• [Study text]

******************************

Hobbs_Family_California

The Hobbs Family as early settlers of California. Nancy Kelsey the First American Woman in California 1841, Sarah Jane Hobbs Lewis Stubblefield came on a 1853 Wagon train. Mahala Gann came with her parents in 1847 on the Hopper Wagon train. In 1846, John Wheeler Green, abt. four years old, the family crossed the plains as members of the ill-fated Donner Party, but left that group in, joining the Wheeler/Harlan Wagon train, thus escaping the fate which befell the Donner’s. From Olive C. Hobbs

Wednesday, June 09, 2004

Wagon Train to California

MISS AMERICA KELSEY
Heroic Lass of 1844
from California's Sesquicentennial Wagon Train To Port of Stockton 1999




She was pretty, she was pert, and she was barely twelve years old in 1844 when a life already chock full of adventure turned tragedy and made her an unexpected heroine. Her name was America Kelsey.

******************************

• [Source information]
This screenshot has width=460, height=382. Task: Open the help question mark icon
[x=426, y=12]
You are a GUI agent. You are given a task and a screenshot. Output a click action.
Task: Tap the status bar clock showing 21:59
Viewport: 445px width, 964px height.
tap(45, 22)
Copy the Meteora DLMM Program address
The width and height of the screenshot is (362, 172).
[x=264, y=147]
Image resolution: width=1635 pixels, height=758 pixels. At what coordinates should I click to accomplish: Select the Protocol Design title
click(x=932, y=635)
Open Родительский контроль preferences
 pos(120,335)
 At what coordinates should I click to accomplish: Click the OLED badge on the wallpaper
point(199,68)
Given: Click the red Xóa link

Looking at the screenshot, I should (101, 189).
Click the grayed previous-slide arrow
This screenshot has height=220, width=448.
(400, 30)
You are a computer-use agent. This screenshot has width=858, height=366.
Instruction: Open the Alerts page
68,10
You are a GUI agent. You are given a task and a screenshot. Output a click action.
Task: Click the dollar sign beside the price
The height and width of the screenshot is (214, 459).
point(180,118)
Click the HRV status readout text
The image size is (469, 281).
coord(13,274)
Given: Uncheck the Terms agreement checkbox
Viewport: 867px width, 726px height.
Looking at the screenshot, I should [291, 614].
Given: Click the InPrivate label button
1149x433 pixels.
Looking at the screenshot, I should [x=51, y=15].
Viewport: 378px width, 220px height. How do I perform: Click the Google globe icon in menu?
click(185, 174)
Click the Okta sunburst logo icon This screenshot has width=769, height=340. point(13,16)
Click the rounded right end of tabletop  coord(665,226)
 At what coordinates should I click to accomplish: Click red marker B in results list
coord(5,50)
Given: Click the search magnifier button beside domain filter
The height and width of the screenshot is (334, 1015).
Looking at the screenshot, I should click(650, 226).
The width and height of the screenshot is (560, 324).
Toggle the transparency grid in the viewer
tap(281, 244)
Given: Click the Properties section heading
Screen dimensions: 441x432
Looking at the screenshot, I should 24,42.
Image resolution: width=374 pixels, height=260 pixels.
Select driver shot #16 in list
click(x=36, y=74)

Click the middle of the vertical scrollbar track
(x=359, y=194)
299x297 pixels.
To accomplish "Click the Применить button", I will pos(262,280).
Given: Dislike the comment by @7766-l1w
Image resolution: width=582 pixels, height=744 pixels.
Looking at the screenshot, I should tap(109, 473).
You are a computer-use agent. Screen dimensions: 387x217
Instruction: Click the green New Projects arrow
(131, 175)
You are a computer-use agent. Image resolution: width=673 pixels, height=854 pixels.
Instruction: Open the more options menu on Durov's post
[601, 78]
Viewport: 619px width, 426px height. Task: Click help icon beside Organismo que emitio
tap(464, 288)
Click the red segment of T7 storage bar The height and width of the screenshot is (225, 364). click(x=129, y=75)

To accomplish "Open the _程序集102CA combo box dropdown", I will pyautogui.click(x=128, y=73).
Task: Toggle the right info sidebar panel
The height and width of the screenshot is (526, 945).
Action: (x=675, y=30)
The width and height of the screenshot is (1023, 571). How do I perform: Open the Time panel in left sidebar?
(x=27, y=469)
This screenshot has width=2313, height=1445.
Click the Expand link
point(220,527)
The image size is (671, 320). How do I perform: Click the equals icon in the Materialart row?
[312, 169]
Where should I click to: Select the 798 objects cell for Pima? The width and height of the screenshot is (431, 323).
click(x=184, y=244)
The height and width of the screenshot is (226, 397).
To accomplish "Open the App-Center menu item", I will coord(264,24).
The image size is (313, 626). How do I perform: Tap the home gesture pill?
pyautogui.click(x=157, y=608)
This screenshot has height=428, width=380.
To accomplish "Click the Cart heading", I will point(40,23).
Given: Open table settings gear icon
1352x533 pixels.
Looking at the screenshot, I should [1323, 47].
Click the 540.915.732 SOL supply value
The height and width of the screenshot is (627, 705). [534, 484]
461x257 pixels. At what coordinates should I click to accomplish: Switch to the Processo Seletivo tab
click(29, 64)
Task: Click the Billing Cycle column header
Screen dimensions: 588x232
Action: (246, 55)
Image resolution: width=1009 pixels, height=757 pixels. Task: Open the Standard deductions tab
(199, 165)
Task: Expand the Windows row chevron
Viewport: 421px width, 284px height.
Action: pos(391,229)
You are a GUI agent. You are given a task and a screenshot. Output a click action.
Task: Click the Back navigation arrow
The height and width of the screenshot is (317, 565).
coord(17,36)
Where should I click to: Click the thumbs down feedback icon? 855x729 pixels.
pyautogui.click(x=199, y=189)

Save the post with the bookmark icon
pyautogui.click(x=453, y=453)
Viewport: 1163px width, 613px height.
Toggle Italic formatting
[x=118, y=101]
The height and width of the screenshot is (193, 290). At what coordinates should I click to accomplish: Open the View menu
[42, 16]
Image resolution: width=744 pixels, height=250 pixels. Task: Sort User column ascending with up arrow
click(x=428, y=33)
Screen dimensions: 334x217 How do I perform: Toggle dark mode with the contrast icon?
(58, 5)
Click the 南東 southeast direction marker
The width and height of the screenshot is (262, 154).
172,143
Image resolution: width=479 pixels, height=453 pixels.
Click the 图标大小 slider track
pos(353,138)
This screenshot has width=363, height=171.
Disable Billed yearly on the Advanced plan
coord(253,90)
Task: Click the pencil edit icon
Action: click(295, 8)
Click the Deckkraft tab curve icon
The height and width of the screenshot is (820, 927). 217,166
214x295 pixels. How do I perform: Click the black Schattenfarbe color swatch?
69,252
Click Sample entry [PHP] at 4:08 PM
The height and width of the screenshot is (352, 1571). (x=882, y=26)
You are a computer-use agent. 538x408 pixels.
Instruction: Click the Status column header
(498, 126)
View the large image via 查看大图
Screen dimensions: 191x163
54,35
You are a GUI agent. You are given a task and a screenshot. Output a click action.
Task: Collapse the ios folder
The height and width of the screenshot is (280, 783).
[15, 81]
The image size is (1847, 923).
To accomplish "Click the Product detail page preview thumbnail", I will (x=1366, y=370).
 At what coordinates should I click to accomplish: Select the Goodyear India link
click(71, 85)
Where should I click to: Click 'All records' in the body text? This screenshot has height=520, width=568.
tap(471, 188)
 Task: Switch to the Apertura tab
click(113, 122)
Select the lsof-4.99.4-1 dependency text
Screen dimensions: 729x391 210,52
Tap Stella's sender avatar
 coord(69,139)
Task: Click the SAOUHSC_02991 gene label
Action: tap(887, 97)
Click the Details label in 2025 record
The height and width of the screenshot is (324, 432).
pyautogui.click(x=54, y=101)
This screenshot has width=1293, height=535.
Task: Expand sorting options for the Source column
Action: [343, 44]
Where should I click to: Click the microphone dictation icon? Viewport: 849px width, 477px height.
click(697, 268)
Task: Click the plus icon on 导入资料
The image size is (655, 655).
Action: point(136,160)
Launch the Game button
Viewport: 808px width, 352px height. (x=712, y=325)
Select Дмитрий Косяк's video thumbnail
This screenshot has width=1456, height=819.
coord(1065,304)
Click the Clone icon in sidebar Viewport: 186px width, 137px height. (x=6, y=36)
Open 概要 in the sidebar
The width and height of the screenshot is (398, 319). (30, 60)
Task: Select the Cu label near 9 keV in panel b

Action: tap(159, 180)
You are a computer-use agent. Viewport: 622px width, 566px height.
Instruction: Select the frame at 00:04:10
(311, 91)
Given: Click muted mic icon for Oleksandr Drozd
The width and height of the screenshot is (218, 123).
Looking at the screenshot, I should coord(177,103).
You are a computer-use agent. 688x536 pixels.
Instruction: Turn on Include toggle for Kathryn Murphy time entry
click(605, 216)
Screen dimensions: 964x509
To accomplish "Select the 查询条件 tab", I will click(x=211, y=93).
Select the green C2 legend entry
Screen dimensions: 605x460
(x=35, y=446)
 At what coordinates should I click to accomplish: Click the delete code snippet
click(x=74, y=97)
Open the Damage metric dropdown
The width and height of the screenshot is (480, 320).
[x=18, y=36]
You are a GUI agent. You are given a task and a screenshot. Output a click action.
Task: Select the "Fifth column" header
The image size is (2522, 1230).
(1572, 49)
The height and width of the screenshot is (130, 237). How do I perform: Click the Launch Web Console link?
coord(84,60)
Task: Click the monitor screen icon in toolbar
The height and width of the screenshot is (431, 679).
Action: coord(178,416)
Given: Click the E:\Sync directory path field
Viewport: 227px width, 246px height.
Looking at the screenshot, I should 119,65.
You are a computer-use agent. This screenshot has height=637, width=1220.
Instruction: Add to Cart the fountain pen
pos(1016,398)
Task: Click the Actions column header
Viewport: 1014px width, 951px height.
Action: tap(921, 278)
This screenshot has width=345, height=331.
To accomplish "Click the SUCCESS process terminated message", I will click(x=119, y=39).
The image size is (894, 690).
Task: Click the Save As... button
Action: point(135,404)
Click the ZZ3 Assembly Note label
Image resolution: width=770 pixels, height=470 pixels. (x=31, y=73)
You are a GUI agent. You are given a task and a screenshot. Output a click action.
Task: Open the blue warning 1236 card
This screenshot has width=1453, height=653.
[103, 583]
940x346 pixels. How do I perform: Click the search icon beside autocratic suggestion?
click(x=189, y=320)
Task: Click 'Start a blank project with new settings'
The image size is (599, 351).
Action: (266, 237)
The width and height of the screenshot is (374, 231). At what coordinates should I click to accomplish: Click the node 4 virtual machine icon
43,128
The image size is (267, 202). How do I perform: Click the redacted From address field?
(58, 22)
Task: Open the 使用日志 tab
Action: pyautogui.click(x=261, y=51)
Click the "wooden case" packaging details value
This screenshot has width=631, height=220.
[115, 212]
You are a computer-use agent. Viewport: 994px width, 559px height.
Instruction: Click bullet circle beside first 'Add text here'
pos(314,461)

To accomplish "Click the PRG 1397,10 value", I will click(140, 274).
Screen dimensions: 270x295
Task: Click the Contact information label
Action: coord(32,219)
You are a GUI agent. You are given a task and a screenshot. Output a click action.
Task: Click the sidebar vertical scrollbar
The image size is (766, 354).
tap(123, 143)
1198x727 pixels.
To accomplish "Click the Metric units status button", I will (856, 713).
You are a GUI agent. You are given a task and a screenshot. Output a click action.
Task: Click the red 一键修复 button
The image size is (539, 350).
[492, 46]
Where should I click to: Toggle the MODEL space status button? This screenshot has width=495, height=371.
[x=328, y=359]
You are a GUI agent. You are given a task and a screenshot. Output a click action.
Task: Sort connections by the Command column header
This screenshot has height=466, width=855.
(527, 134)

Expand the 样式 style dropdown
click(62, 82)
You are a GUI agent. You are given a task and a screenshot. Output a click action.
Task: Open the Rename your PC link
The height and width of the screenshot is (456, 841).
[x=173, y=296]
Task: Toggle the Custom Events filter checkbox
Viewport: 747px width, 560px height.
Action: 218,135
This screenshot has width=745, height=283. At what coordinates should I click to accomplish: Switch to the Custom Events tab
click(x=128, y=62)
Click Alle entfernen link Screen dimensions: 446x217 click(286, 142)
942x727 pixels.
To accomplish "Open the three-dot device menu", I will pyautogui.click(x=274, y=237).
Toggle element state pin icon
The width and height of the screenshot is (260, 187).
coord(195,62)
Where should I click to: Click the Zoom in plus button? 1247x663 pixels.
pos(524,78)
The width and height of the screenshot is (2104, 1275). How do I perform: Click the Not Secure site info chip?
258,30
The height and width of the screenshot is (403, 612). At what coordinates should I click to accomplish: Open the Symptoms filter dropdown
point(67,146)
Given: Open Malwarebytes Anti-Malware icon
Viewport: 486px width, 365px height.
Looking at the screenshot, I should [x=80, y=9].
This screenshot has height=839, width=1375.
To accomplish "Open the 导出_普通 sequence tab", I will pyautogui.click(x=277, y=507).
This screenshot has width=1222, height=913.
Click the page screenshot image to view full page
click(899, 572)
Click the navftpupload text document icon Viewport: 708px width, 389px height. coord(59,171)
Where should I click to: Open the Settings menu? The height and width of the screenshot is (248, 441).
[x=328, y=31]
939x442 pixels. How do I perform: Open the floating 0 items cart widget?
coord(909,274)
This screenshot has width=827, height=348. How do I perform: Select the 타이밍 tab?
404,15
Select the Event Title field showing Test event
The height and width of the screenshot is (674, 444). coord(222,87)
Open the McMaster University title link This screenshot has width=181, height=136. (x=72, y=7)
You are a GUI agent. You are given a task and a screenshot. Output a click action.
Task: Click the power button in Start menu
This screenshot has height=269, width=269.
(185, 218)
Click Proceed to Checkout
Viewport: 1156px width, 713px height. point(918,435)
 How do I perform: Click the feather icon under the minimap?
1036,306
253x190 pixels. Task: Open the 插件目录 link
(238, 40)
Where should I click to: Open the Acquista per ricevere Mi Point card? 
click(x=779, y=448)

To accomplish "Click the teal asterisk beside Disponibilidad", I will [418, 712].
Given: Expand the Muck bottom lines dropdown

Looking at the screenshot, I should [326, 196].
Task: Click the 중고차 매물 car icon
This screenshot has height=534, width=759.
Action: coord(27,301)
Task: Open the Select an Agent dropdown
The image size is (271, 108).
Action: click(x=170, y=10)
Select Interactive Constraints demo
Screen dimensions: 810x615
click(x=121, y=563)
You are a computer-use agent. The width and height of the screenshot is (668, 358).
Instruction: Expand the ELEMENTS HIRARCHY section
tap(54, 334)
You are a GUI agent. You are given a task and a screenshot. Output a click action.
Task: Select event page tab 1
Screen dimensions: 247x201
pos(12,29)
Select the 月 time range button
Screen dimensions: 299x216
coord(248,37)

******************************

• [Work request] Resume the account of America Kelsey above, picking up right after its last sentence.

• [Written answer]
Born on the frontier, she had never been to school, never learned to read and write. But she was bright, and if she was not "school smart," she surely was wise to the ways of living and surviving on the frontier.

America was born in St. Clair County, Missouri in 1832, the tenth and youngest child of frontiersman David Kelsey and his wife, Susan Cazzort. David Kelsey was born in Kentucky in 1793. He was a veteran of the War of 1812, who had served with the famous Kentucky Rifles.

In the winter of 1840-41, the call of California was heard up and down the Missouri frontier. The published letters of California immigrant Dr. John Marsh coupled with hard times, ignited a flare of enthusiasm that led perhaps 500 people to declare they were ready to pull up stakes and head west as soon as the grass greened up in the spring of 1841. When the time came to rendezvous for the trek, only about eighty drifted into camp, including the four oldest sons of David Kelsey, Americas brothers. They joined with a Jesuit missionary group led by Fr. Pierre DeSmett and guided by renown Mountain Man Thomas "Broken Hand" Fitzpatrick.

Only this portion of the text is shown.